→ Stated task A: From the spray foam insulation thread, copy the passage from "## Vic99 (Mar" up to and including "in the summer.".
→ Stated task B: In the spray foam insulation thread, which homeowner spray foam kits has DBoon looked at?
→ Stated task C: Carry on the spray foam insulation thread from the point where it stops.

→ Text shown:
I had my basement stone foundation done this past fall, 40' x 30' x 5' wall , 2" thick and it run me CDN $2000.   It is Great for drafting and moisture.  I am considering it for my insert/tv room and almost think it may be to efficient.  I would think you , if experienced, could re-insulate 
with f/g and vapour barrier DIY, for half the price.  Sprayfoam = leave it to the Pros.


----------



## Vic99 (Mar 7, 2009)

Thanks for all the input.  I have scheduled an energy audit for later this month.  I'm hoping I'll be able to contract someone to do it.


----------



## DBoon (May 3, 2009)

Hi Vic99,

I've had pros come in and do Icynene (open-cell) for my walk-out basement remodel and an oil-based foam (closed-cell) for my above grade basement walls.  I'm happy with both installations.  The closed-cell has a higher R-value per inch.  In the walk-out basement remodel, I added another 2" of wall thickness before I sprayed so that I had 5"+ of insulation - it needs minimal heat in the winter now, and stays cool in the summer.  

I'm going to be renovating a den with an outside wall (120 square feet of insulation area).  This is too small an area for a pro to come in an spray, so I'm looking at some of the spray foam kits for homeowners.  Do you or anyone else now have experience with any of these kits?  They pretty much look all the same to me. I've looked at Tiger Foam, Foam It Green, and Versi-Foam.

→ Records shown:
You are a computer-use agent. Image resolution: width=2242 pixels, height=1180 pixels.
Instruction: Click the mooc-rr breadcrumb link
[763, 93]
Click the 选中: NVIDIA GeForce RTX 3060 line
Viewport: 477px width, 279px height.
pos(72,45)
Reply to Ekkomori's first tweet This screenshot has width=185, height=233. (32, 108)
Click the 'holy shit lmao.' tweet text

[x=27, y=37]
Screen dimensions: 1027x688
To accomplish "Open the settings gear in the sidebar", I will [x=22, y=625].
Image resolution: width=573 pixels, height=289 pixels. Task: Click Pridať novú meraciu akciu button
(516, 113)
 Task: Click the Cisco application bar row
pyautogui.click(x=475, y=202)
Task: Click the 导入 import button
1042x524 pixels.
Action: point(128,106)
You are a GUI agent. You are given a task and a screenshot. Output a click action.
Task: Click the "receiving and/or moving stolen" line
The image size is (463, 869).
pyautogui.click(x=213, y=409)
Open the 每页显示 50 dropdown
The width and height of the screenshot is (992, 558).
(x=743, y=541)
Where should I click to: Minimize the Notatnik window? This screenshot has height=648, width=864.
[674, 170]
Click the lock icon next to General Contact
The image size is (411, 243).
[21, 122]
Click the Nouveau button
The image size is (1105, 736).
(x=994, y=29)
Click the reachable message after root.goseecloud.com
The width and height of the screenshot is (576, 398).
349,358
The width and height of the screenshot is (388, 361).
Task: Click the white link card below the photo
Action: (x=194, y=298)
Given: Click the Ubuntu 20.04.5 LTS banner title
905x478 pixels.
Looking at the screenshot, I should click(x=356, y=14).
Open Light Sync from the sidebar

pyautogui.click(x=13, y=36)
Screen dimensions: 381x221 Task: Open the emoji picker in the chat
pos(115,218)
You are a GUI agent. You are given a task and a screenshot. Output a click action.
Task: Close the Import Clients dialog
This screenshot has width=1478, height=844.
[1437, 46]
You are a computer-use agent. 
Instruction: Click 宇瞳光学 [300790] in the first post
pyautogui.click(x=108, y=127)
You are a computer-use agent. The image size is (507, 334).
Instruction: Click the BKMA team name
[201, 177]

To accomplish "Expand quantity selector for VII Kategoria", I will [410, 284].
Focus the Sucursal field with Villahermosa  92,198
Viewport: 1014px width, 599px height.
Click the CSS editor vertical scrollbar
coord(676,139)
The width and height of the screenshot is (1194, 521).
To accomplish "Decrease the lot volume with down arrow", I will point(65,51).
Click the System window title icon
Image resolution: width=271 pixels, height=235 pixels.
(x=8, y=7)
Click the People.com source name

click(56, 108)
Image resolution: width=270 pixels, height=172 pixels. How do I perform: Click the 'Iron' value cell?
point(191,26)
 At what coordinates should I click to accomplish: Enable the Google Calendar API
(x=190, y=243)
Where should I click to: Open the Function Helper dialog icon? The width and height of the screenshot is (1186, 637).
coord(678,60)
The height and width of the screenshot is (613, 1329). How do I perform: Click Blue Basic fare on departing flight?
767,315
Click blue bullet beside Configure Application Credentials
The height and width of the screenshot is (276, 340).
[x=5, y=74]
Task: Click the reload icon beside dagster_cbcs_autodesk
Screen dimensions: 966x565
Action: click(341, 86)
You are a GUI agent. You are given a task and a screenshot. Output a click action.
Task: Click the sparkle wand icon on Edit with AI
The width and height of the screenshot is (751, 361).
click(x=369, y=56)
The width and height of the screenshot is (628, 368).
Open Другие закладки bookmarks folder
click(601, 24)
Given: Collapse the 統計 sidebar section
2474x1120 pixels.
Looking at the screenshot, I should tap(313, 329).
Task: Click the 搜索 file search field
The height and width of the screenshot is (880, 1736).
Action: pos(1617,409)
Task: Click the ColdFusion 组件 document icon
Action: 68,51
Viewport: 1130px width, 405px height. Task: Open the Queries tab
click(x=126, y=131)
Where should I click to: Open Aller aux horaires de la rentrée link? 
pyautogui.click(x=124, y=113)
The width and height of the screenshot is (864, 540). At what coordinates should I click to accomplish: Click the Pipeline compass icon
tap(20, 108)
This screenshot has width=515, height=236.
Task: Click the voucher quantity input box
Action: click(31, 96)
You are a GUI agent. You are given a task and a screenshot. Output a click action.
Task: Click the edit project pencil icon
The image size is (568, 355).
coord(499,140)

→ Task response A:
## Vic99 (Mar 7, 2009)

Thanks for all the input.  I have scheduled an energy audit for later this month.  I'm hoping I'll be able to contract someone to do it.


----------



## DBoon (May 3, 2009)

Hi Vic99,

I've had pros come in and do Icynene (open-cell) for my walk-out basement remodel and an oil-based foam (closed-cell) for my above grade basement walls.  I'm happy with both installations.  The closed-cell has a higher R-value per inch.  In the walk-out basement remodel, I added another 2" of wall thickness before I sprayed so that I had 5"+ of insulation - it needs minimal heat in the winter now, and stays cool in the summer.

→ Task response B: Tiger Foam, Foam It Green, and Versi-Foam.

→ Task response C:
----------



## redhotz (May 3, 2009)

I used Tiger Foam, the 600 sq. ft. system. It consist of 2 ( what looks like 20# propane  tanks) to do part of my house, outside walls. It was easy to install, just had to work fast. I liked it and reccomend it. They have a smaller system, I think is covers 180 sq. feet. It seemed the best in price and quality.


----------



## Zzyk (May 4, 2009)

I was just quotes $2.70 sq ft for 3 inches of foam or $.90 per sq ft per inch.  Seems the DIY kits I've seen cost more and I'd have to do it myself...
Either way I like the idea as we have a very old very drafty house and sealing the gaps is crucial.


----------



## d.n.f. (May 4, 2009)

Come to my small town neck of the woods and get 5.50 a square foot!  
Two installers and both are in the same ball park.

I don't think I can afford it and will be installing pink in the garage ceiling.


----------



## redhotz (May 4, 2009)

I got quoted $3800.00 to do part of my house. I did it myself for $700.00, took me about 1 1/2 hours. But, that was at the time I resided my house, I didn't have to worry about patching holes.


----------



## flyingcow (May 4, 2009)

If we can get Tom of Maine to chime in here, he'll have some thoughts. but I've heard him mention take solid sheets and cut to fit. A lot of work but its something you can do yourself and save money. Where the foam doesn't fit tight, spray the cracks w/foam. I know his business used to deal in foam that was at least 3 inches thick. I bought some, damn reasonable price. One of the many things I'd do over if I had to build again is not use F/G.


----------



## RIDGERUNNER30 (May 20, 2009)

I was watching diy channel the other night, and they where usung the foam, they said it costed about 4 dolars sq foot, if you got the money go for it, sounds like it the best stuff to get


----------



## Later (May 20, 2009)

With the blue board in place, I'd go with FG and a good poly vapor/infiltration barrier. Most heat loss it through the roof anyways.


----------



## d.n.f. (May 20, 2009)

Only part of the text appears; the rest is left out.